BTW, thanks for the post Amno. That was an extremely insightful video. I'm a WWII buff. My Pops was a pilot for the U.S. Army Air Corp from 1939-45. Loved talking to him about his experience when he served - when he would actually talk about it, which was somewhat rare. Anyway, thanks for the link!

Eleazar 06-13-2015 09:59 AM

In high school and thereabout I wouldn't consider myself to have been a real civil war buff, but I did a lot of reading about it.

WWII is so interesting though, and the volume of what's been written about it and the scale of the conflict just leave it to where it's one of the most fascinating topics in human history to study. You can find more of these riveting stories every day, and you could study it as an interest for the rest of your life and probably never run out of new material.

I always find myself asking, what would I have been doing if I'd been alive then? Being in that situation must bring things out of you that you never knew were there, both good and bad, and undoubtedly would change you forever too.

Eleazar 06-13-2015 10:01 AM

Quote:

Originally Posted by GloucesterChief (Post 11547077)
Yes. Unit 731 is almost unknown in the West but they were the Japanese version of Dr. Mengele. IIRC, their strain of bubonic plague is still killing people in China.

I heard from an aged relative once, now deceased, that in Korea the brutality of the two Korean sides toward each other was shocking even to people who had fought against the Japanese a few years earlier. I don't know as much as I should about Korea, but it sounds like those two sides were just ruthless.

GloucesterChief 06-13-2015 10:07 AM

Quote:

Originally Posted by Cochise (Post 11547131)
I heard from an aged relative once, now deceased, that in Korea the brutality of the two Korean sides toward each other was shocking even to people who had fought against the Japanese a few years earlier. I don't know as much as I should about Korea, but it sounds like those two sides were just ruthless.

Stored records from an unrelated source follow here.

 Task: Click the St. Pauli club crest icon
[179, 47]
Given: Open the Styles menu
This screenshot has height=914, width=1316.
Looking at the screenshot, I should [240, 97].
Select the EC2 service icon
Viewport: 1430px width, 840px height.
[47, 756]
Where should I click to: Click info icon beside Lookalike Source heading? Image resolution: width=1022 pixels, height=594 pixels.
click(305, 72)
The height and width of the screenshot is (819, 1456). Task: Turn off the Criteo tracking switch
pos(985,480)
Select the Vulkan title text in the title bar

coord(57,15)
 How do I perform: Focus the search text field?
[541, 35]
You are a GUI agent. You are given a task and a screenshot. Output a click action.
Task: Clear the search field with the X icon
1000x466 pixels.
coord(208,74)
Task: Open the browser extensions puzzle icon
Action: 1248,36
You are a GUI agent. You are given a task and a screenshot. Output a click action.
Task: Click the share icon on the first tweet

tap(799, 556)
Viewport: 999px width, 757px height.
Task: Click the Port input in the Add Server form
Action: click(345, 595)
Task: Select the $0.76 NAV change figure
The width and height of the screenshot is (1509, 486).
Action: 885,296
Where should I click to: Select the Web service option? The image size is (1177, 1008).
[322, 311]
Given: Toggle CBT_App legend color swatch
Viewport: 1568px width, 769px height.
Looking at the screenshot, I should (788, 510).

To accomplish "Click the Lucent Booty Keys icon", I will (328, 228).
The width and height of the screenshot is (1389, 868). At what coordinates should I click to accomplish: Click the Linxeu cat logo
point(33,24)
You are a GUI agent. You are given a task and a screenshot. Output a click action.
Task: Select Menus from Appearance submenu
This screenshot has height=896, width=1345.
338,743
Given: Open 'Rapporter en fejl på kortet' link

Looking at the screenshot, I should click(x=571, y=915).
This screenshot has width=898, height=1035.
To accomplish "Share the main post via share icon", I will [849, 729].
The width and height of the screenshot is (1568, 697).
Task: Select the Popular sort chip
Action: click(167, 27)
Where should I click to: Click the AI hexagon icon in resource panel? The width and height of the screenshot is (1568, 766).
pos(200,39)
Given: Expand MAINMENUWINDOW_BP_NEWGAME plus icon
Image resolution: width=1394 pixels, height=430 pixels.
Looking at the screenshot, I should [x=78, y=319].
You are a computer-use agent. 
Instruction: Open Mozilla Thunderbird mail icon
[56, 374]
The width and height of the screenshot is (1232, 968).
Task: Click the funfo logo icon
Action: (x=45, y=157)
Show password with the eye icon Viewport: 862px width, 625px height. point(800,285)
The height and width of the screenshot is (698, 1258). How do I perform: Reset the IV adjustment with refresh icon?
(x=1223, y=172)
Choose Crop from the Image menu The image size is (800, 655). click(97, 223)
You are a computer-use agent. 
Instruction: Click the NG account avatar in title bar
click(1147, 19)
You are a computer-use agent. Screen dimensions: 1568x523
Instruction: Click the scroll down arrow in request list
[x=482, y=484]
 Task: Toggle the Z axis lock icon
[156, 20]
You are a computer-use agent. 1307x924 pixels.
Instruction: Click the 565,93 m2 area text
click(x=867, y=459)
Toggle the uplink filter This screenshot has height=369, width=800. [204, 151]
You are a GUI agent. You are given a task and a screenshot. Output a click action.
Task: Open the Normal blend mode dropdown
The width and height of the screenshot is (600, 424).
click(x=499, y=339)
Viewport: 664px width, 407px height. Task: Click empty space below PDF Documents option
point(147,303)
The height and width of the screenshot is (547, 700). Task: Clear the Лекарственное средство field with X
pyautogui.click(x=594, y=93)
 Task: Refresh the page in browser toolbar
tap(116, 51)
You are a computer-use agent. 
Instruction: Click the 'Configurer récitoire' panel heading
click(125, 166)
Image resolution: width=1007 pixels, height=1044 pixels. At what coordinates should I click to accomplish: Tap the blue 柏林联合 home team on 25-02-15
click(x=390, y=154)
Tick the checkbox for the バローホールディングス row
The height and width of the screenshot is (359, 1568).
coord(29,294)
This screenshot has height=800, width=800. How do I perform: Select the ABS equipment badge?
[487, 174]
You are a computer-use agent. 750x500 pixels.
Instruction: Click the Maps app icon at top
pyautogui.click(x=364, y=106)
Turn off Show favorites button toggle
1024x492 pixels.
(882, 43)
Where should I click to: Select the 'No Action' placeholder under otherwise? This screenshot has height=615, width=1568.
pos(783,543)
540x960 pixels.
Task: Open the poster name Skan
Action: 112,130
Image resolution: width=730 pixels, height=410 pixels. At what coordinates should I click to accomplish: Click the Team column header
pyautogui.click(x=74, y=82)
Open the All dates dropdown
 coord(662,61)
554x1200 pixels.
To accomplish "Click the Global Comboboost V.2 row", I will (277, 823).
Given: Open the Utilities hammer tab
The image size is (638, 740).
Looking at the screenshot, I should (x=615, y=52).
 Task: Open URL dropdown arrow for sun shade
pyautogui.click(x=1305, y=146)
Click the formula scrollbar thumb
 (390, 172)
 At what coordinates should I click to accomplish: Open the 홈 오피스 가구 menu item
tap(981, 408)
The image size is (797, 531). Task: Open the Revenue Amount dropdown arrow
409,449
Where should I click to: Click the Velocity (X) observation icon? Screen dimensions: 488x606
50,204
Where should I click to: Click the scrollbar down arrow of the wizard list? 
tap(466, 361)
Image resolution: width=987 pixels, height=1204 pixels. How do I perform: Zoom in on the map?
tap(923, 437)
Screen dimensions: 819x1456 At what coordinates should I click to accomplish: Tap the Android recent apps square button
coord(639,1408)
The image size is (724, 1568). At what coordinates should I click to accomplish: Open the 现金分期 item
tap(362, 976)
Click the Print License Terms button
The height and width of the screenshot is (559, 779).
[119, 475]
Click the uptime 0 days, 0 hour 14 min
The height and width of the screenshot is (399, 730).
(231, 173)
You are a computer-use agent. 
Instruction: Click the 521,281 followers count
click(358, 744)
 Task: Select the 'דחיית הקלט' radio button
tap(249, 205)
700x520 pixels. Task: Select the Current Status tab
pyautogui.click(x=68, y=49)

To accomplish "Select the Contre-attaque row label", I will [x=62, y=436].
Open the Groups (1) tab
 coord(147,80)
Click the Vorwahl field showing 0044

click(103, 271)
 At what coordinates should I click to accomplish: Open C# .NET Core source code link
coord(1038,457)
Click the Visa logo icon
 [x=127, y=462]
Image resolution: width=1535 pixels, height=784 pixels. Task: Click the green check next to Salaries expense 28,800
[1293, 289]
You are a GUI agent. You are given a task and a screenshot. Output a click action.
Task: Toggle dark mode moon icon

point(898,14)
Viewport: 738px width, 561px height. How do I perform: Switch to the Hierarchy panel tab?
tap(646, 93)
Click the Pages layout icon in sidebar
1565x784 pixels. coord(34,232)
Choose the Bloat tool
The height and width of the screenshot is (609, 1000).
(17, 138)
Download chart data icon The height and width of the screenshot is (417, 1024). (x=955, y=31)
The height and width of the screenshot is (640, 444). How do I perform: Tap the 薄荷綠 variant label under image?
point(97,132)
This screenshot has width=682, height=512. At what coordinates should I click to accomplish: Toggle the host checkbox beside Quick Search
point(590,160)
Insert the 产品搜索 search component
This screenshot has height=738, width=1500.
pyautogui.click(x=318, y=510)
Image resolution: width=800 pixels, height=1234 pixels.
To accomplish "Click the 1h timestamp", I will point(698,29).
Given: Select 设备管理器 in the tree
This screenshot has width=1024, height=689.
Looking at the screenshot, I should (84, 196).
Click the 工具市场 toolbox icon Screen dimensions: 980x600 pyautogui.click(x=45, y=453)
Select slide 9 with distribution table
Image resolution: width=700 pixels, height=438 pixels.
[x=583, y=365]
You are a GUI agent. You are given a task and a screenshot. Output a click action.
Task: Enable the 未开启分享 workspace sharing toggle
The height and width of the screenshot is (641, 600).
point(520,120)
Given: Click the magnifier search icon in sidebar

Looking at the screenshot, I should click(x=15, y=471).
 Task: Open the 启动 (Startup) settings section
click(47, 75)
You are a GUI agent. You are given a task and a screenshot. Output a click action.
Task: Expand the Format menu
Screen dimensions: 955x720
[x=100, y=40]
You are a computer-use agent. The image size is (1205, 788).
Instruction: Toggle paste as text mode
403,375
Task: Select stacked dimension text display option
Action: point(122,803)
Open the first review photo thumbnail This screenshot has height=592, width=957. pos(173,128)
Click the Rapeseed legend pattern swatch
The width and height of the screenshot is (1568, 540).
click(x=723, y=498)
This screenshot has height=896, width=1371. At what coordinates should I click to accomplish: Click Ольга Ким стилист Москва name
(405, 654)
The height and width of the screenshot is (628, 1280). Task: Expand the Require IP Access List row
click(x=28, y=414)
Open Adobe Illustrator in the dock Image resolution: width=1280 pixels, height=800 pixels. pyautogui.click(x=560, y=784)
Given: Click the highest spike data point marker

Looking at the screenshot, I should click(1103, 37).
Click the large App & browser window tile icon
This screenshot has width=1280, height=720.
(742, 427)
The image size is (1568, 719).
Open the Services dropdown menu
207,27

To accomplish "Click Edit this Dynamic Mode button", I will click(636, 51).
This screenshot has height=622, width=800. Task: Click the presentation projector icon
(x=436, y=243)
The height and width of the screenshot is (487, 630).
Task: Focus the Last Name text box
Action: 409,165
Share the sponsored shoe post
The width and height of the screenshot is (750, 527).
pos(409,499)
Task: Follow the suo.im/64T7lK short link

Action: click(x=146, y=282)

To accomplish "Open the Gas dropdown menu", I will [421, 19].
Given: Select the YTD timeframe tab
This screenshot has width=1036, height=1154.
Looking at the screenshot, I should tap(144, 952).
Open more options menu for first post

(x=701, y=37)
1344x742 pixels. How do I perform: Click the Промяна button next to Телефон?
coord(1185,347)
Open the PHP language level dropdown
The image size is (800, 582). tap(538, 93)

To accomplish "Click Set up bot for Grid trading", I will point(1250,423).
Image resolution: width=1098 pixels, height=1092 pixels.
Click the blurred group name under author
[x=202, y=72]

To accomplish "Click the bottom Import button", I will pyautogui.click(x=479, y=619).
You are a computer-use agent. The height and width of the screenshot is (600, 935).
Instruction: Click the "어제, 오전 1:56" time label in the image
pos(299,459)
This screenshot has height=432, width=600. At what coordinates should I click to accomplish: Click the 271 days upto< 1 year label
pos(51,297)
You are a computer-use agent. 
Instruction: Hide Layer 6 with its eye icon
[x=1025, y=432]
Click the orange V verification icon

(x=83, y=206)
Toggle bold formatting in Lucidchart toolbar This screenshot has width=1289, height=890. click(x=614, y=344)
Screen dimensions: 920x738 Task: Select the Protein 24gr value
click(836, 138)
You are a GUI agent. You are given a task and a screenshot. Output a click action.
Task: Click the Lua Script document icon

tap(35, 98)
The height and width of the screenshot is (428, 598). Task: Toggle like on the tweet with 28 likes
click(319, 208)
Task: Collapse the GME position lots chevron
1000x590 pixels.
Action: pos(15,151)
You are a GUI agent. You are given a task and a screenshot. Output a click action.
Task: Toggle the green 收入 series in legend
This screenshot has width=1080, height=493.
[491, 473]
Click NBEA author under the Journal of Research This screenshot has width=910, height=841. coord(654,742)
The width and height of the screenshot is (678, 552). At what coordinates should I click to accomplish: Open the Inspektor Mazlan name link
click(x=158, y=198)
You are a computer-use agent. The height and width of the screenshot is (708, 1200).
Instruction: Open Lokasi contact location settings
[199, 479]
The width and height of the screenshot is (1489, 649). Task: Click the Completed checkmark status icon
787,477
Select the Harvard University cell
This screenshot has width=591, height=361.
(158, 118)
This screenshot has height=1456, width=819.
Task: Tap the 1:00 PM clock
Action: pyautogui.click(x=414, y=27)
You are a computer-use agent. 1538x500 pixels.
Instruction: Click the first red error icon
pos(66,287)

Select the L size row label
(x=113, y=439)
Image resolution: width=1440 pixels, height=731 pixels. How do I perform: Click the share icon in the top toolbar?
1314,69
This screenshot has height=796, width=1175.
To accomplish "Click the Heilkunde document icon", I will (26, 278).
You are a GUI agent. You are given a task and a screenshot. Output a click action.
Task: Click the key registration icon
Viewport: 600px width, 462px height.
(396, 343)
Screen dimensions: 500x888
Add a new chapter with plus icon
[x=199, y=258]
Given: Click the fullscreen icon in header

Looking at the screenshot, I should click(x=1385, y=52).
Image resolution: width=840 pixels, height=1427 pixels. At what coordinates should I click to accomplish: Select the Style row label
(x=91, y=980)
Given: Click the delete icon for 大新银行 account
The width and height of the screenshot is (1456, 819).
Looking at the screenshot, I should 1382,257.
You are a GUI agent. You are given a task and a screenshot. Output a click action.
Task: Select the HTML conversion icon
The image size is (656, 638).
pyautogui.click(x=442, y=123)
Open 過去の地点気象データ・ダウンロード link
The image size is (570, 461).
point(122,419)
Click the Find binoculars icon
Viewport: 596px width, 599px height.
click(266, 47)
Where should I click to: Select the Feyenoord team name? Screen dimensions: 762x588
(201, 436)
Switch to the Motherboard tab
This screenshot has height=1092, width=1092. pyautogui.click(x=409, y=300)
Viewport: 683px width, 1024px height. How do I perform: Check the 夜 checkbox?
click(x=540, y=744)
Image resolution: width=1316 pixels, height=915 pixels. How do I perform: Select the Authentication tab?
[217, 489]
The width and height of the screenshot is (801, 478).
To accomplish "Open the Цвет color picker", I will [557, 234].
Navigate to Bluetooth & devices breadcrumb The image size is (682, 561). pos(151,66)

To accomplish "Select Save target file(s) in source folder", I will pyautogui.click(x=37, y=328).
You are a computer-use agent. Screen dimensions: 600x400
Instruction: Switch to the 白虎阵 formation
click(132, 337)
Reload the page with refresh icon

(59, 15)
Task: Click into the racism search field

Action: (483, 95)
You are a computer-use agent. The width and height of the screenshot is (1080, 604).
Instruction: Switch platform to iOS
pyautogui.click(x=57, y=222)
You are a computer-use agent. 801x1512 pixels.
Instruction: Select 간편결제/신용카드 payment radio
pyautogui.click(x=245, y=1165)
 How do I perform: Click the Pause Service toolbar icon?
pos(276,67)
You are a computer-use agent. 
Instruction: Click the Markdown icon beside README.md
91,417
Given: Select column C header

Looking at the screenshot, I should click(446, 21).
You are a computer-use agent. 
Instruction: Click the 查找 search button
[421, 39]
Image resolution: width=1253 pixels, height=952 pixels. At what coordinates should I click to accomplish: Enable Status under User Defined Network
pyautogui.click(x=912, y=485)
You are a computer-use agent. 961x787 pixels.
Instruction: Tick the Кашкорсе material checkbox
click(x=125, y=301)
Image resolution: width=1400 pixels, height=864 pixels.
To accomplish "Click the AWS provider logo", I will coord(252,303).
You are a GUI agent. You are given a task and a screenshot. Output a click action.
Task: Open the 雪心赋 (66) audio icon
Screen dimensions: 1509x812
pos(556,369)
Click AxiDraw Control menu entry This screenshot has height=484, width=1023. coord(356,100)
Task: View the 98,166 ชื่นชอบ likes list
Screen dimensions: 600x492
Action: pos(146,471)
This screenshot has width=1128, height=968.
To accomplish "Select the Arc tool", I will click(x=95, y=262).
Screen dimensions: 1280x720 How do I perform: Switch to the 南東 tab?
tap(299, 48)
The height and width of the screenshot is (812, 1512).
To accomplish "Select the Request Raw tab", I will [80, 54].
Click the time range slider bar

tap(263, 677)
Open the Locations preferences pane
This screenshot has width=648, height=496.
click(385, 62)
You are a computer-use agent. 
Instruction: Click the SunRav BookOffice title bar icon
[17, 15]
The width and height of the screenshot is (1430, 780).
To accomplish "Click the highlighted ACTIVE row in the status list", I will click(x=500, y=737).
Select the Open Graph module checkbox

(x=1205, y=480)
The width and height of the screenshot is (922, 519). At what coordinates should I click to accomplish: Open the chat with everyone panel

The North Koreans were absolutely brutal when they invaded the South, basically purging whole entire villages and such. When the tide of the war turned the South Koreans paid them back in kind.

It was pretty ugly on both sides.

Rain Man 06-13-2015 06:46 PM

Quote:

Originally Posted by Cochise (Post 11547129)
In high school and thereabout I wouldn't consider myself to have been a real civil war buff, but I did a lot of reading about it.

WWII is so interesting though, and the volume of what's been written about it and the scale of the conflict just leave it to where it's one of the most fascinating topics in human history to study. You can find more of these riveting stories every day, and you could study it as an interest for the rest of your life and probably never run out of new material.

I always find myself asking, what would I have been doing if I'd been alive then? Being in that situation must bring things out of you that you never knew were there, both good and bad, and undoubtedly would change you forever too.

Based on this thread, let's see where you would have been if you had joined the Navy: http://www.chiefsplanet.com/BB/showt...287316&page=16

(Rolling dice.)

You would have been on the Fletcher-Class Destroyer USS Wedderburn. https://en.wikipedia.org/wiki/USS_Wedderburn_(DD-684)

You would have seen some action but your ship was never damaged, so you would have come home with some good stories and little trauma.